Clear boundaries, flexible QC, and traceable structure for AI-assisted R analysis.
airsetup creates a small, opinionated folder structure for R analysis projects where AI agents help write scripts, inspect visible dummy data, and review outputs, while hidden analysis data stays outside the AI-visible workspace.
It does not provide statistical analysis functions.

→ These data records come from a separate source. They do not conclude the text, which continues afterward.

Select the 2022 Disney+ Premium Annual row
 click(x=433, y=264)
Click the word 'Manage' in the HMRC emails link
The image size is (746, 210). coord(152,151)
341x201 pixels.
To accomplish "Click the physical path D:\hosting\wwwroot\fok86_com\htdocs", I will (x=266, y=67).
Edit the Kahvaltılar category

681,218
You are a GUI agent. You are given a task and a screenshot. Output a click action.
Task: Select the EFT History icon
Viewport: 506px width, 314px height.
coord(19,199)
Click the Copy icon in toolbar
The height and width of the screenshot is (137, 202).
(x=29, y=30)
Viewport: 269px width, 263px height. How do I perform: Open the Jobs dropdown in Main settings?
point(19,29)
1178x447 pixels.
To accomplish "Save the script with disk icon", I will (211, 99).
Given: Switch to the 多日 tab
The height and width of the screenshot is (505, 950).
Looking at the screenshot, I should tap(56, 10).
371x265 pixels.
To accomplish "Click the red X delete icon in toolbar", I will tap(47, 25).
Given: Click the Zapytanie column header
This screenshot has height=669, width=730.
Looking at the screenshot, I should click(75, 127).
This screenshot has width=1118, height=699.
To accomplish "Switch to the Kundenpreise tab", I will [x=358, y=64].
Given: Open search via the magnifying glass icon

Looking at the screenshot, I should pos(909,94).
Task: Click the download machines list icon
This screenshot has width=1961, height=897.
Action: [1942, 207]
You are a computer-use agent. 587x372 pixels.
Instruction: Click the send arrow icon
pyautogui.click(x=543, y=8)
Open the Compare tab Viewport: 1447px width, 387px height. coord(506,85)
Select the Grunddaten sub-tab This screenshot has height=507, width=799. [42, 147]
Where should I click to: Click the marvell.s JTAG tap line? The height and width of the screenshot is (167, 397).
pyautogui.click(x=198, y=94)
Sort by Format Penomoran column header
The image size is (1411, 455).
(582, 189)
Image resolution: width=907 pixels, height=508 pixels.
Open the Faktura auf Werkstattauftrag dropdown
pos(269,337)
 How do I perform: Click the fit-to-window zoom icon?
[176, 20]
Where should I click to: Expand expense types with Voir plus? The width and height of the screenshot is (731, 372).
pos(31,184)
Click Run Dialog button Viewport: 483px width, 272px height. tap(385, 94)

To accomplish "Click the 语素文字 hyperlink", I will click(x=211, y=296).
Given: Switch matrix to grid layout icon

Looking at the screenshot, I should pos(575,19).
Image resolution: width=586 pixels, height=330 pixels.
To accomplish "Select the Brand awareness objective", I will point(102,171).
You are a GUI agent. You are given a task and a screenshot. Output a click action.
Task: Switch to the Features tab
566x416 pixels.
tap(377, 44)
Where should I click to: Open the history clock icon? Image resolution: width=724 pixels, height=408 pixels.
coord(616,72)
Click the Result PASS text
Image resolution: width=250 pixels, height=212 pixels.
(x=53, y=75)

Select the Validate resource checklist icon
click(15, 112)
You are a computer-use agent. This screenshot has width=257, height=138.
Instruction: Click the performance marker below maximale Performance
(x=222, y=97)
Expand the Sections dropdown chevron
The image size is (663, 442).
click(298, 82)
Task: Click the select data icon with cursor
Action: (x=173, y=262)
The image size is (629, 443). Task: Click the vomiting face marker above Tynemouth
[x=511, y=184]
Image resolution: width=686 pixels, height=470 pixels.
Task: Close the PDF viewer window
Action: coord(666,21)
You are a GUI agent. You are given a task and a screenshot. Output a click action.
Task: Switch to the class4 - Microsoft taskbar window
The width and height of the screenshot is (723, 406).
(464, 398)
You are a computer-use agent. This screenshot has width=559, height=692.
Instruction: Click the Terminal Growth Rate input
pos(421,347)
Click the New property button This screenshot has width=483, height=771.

Instead, it prepares separated folders, a minimal AGENTS.md, a QC_STATUS.md tracker, optional lightweight QC skill templates for context review, general plan review, clinical SAP review, result review, and M11-informed semantic review, and optional independent QC agent scaffolding.
Installation
You can install the development version of airsetup from GitHub with:
# install.packages("pak")
pak::pak("gestimation/airsetup")Basic use
library(airsetup)
project_dir <- file.path(tempdir(), "my_analysis")
airsetup(
path = project_dir,
qc_agent = TRUE,
japanese = TRUE
)
aircheck(project_dir, qc_agent = TRUE)
airsetup("project")
airsetup("project", qc_agent = TRUE)
airsetup("project", split = FALSE)
airsetup("project", skills = FALSE)
# Add only the SAP QC skill to an existing airsetup project
airskill("project", skills = "sap")By default, airsetup() uses split = TRUE, skills = TRUE, and qc_agent = FALSE. With split = TRUE, it creates two sibling folders:
my_analysis/
+-- ai_project/
+-- r_project/

What airsetup creates
ai_project/ is the workspace AI agents may inspect and edit according to the project rules.

It contains folders for source materials, AI-visible data, AI-generated files, R outputs, QC evidence, logs, and AI/agent control files:
-
source/: source specifications, reference documents, and analysis instructions, such as protocols, SAPs, and database definitions. -
ai_visible_data/: dummy or visible data that AI agents may inspect. -
ai_output/: scripts and supporting files generated by AI agents. -
r_output/: outputs produced when R scripts are run by the user. -
qc/: QC evidence, review materials, comparison files, and discrepancy notes. -
log/: notes, decision records, and investigation logs. -
agent_control/: agent role definitions, agent control index, and generated QC skill templates. -
AGENTS.md: working rules for AI agents. -
QC_STATUS.md: the current QC status and open review items.
With split = TRUE, r_project/ is also created next to ai_project/.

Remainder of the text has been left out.